Another challenge is that the shift to renewable resources such as wind and solar, instead of coal and other fossil fuels, means fluctuations in power production since the sun doesn’t always shine and the wind doesn’t always blow. Severe fluctuations could lead to power interruption, so solutions such as battery-based energy storage systems or back-up peaker power plants powered by natural gas need to be factored in.
“A challenge is how to assure that we meet capacity at night, when people want to come home and turn on the TV and start cooking when solar is not producing,” said Thomas Brill, director of strategic analysis at SDG&E.
Brill expressed enthusiasm however for the company’s massive shift toward renewable fuels—a shift incentivized by California’s policies which mandated utility companies reach ambitious renewable goals. “Our role has to be to create a foundation on which the changes that athe state wants will be built,” he said, adding, “We need to steop back and look at our utility model and figure out what we need to do to support a change to a low-carbon, innovative future.” He advocated use of technology such as smart grids as well.
There are success stories in achieving extraordinary leaps to sustainability—notably the University of California San Diego. “We self-generate 92% of our own power on campus,” said Byron Washom, director of strategic energy initiatives at UCSD. His vision includes electrification of our transportation, noting that 30% of electric car owners currently also have solar photovoltaic. “We need PV integrated with electric vehicles and storage…without a doubt, that will be a thing of the future,” he concluded.

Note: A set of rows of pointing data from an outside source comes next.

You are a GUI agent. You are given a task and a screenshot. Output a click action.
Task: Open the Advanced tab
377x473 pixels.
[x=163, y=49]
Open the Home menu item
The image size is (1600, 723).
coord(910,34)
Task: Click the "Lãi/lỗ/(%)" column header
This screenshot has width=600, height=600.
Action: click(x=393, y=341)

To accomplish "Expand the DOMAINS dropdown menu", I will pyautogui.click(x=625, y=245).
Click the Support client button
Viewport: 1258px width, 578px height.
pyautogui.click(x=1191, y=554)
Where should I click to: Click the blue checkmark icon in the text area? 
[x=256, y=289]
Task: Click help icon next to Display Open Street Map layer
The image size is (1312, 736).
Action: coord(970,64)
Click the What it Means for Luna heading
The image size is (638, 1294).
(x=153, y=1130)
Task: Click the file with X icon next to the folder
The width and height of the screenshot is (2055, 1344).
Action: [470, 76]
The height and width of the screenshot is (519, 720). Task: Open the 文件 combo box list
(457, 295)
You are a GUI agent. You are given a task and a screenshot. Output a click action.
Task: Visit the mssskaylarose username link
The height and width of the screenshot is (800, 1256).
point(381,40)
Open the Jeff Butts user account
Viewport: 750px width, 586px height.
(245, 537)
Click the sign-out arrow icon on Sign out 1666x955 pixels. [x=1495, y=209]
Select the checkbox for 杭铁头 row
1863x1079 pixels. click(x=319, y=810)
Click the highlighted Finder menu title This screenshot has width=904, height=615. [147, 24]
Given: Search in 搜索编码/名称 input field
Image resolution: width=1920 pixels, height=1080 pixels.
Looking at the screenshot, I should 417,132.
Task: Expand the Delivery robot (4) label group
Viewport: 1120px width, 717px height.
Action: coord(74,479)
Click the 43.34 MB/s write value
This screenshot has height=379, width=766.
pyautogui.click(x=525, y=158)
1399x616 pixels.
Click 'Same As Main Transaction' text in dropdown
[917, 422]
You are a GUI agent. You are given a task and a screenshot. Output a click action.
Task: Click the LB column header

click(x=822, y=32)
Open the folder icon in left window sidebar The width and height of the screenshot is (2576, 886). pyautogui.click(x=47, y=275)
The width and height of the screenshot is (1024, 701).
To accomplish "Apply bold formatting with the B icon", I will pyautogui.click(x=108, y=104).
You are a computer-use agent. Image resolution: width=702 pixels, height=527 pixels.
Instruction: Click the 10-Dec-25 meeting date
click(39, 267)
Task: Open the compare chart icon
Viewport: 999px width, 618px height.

Another success locally is Soitec. Business development manager Mike Armstrong said the company is planning 155 MW of solar projects in San Diego County and another 150 MW in Imperial Valley, all 20 MW projects or more, the point at which his company has found cost effectiveness. “San Diego County has been amazingly cooperative and helpful,” he said, also praising Mayor Jerry Sanders. “We said we’d like to build a factory, but we need contracts to build projects,” he recalled. Officials followed through and the company broke ground on its solar factory in December 2011. “We will go into production in December of this year,” said Armstrong.
He added, “San Diego is becoming a Mecca for renewable energy for the United States.”
SDG&E’s Jim Avery echoed Picker’s call for a variety of renewable energy options. “We need it all,” he said. But overall, he concluded, “This is an incredibly exciting time in our industry…I have a unique opportunity to choose what kind of power to buy…We gave up on coal.” He sees strong potential in solar as well as geothermal and wind energy.
“We as a community are really setting the stage,” Avery concluded of California’s shift away from fossil fuels and toward renewable fuels and a significant reductions in greenhouse gases that all agree contribute to climate change. “If we don’t act responsibly, we are really leaving our kids with a much worse situation than we came into.”
One key advantage of solar power over our current reliance on foreign oil or coal or wind turbines made overseas, however, is this: “The price of access to the sun is likely to be the same 20 years from now,” Picker, the Governor’s sustainable energy advisor, concluded, “and we won’t have to compete against the Chinese.”